I think honesty is the best policy! You should definitely tell her it's a family ring before proposing. It adds sentimental value and shows how much you treasure your family's history.

Y
yin579Apr 6, 2026

As a bride who received a family ring, I can say it was such a special moment. I loved knowing that it had a story. Just frame it as a beautiful tradition and share why it's meaningful to you.

R
runway431Apr 6, 2026

I would recommend discussing it with her. Maybe find a nice way to introduce the ring, like saying you want to share something special from your family with her. It'll show her you care about both her wishes and your family's legacy.

geoffrey92
geoffrey92Apr 6, 2026

Honestly, just give her the ring as it is! What matters most is the love behind it, not the brand. But maybe you could mention it's a family heirloom when she sees it, to give it more context.

M
muddyconnerApr 6, 2026

My husband proposed with a family ring too! He told me beforehand and I loved that he was open about it. It made me feel like I was becoming part of his family.

F
finer321Apr 6, 2026

I think you should definitely tell her that it’s a family ring. She might really appreciate the history behind it. You could even say that you hope she’ll pass it down one day.

A
academics427Apr 6, 2026

If she's mentioned the brand, she might have her heart set on it.

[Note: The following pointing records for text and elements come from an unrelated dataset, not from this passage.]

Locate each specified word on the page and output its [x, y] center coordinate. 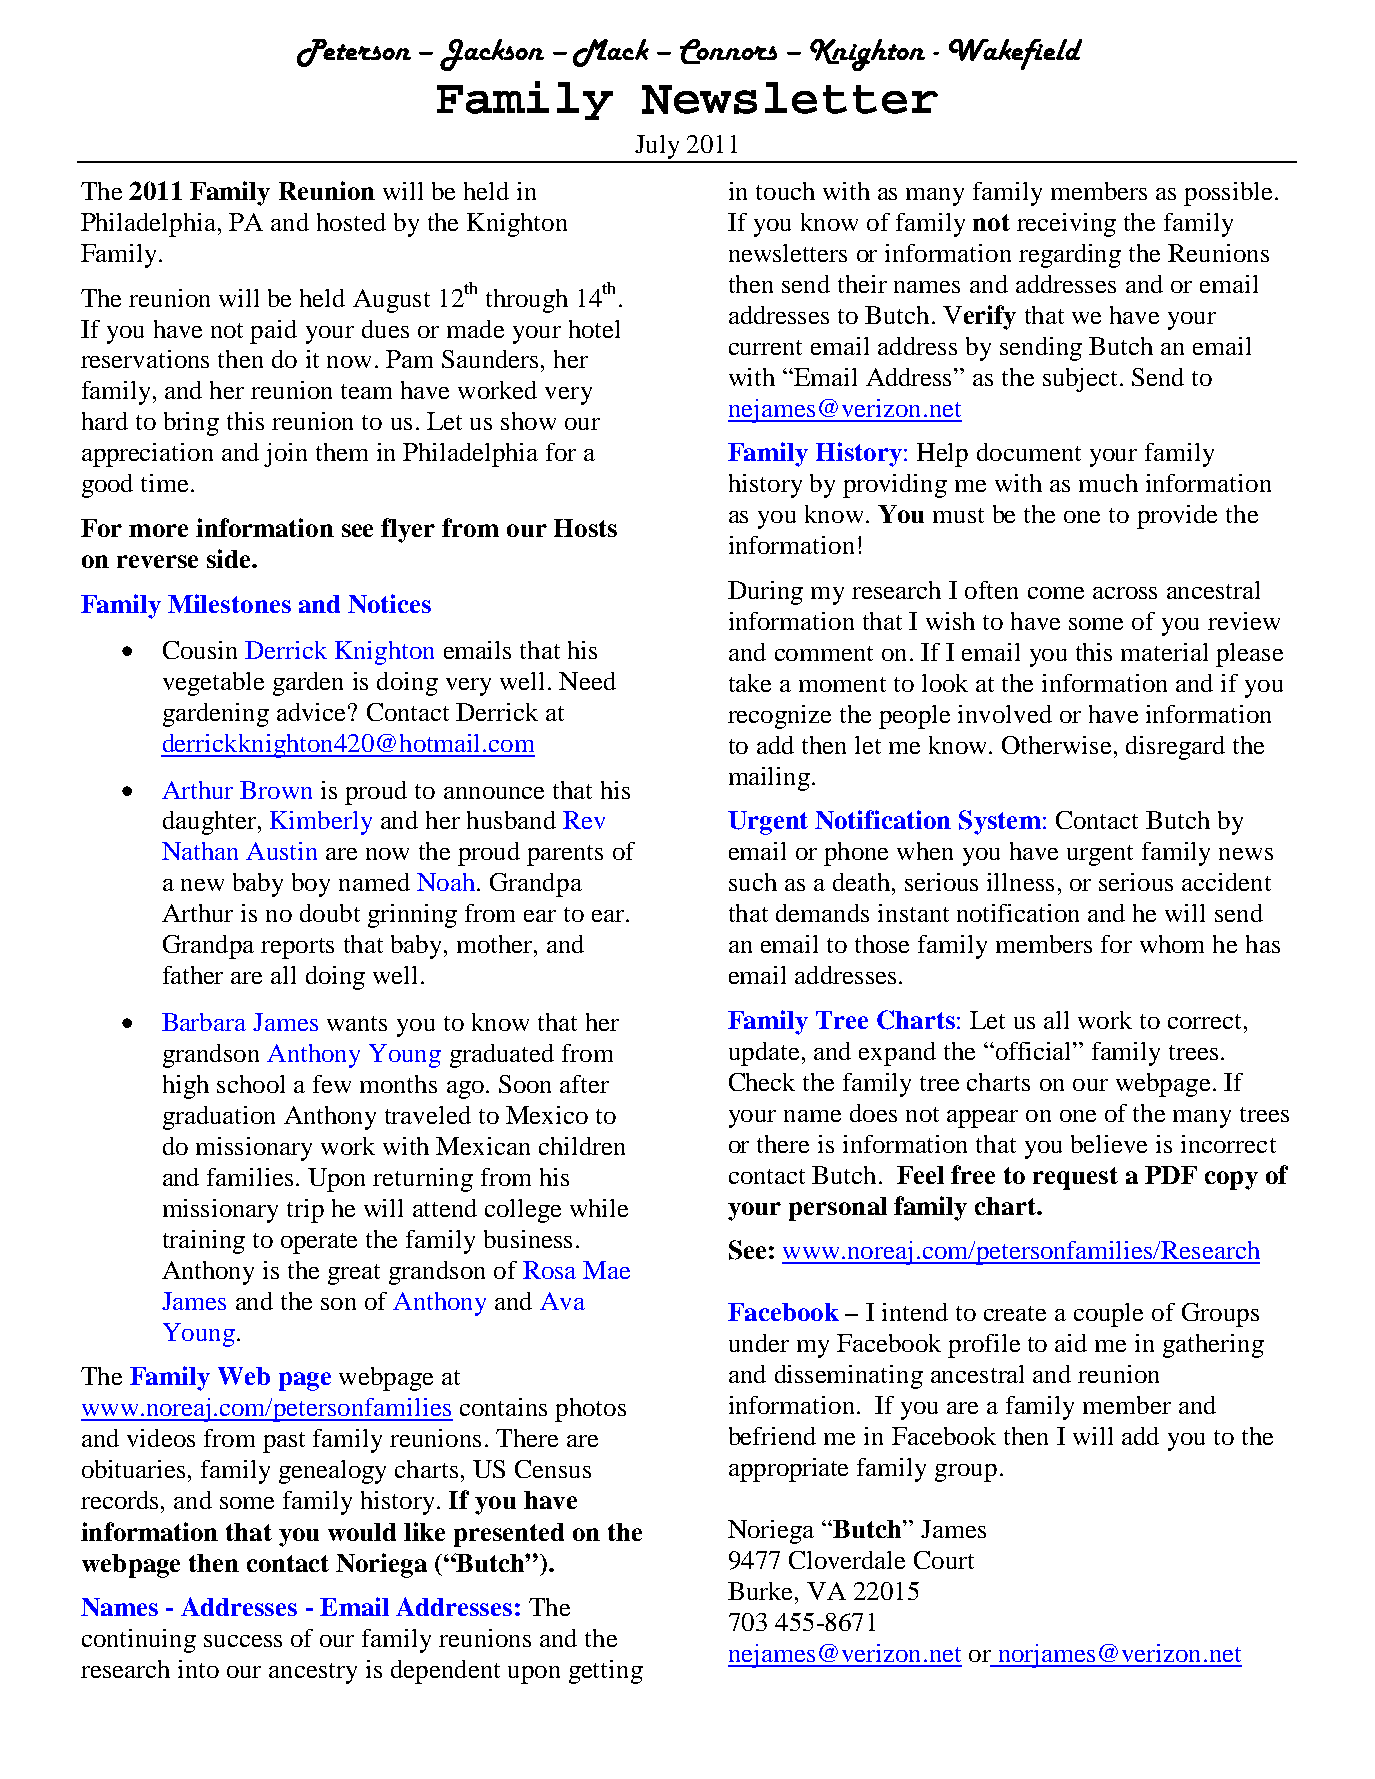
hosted [351, 222]
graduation [219, 1118]
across [1125, 593]
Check [762, 1082]
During [765, 593]
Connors [728, 51]
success [243, 1641]
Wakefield [1015, 54]
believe [1109, 1144]
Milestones [229, 603]
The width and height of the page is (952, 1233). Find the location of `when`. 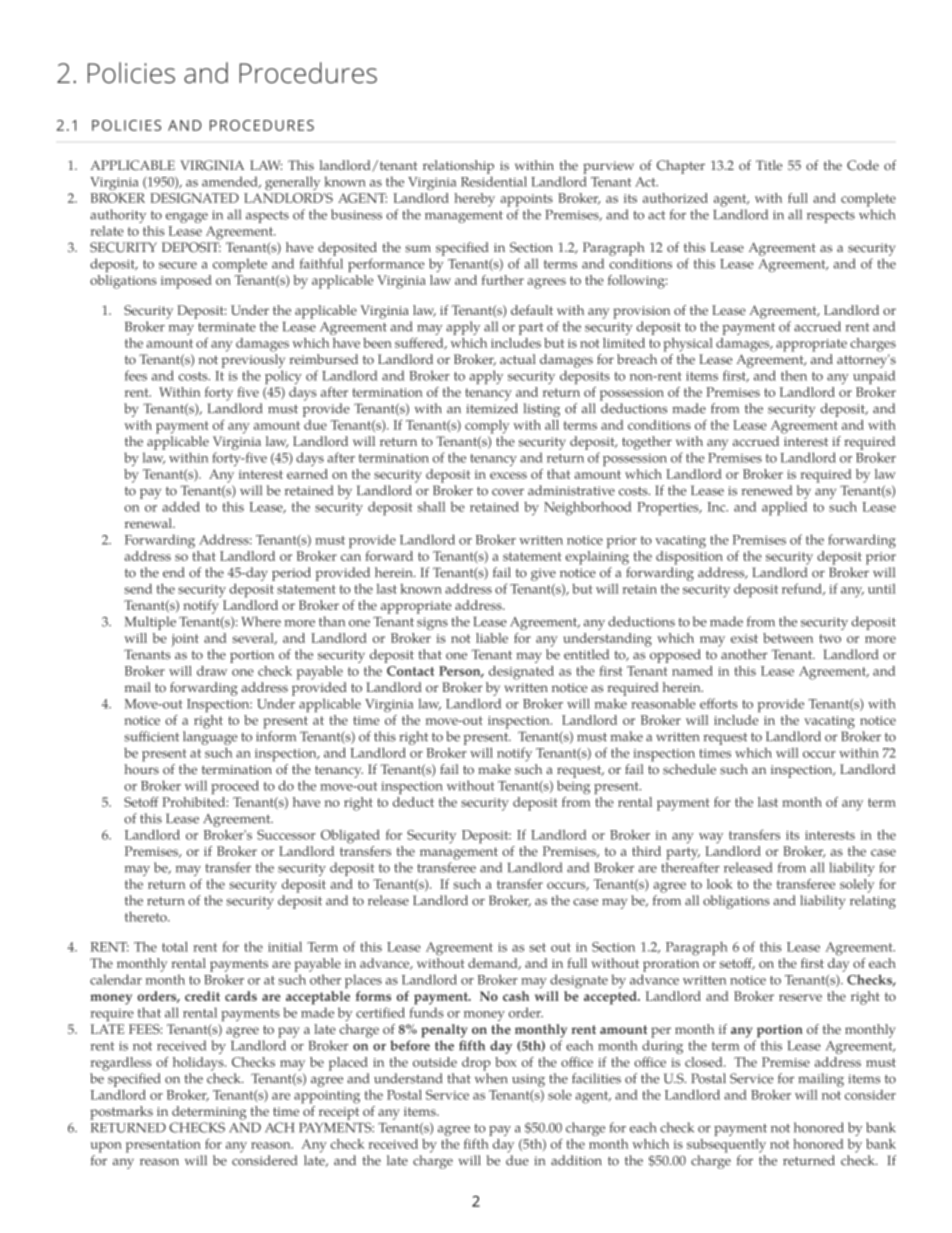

Maybe talk to her about what she likes in rings. You could even frame it as you wanting her input for the future!

casey.moen-denesik
casey.moen-denesikApr 6, 2026

I got proposed to with a non-brand ring that had a personal story, and it was one of my favorite gifts. The meaning behind the ring was far more important than the brand name.

eugenia_tromp
eugenia_trompApr 6, 2026

Just a thought: maybe you could ask her how she feels about family heirlooms in general? That might open up the conversation without revealing too much at first.

cricket272
cricket272Apr 6, 2026

I think it’s sweet that you want to give her a family ring! Just be honest about it. If she’s disappointed, you can explain the significance of it, and she might change her mind once she hears the story.

J
jayme_turner-zulaufApr 6, 2026

Ultimately, it's the love and thought behind the ring that will matter most to her. Be open and communicative, and I bet she'll appreciate the family connection!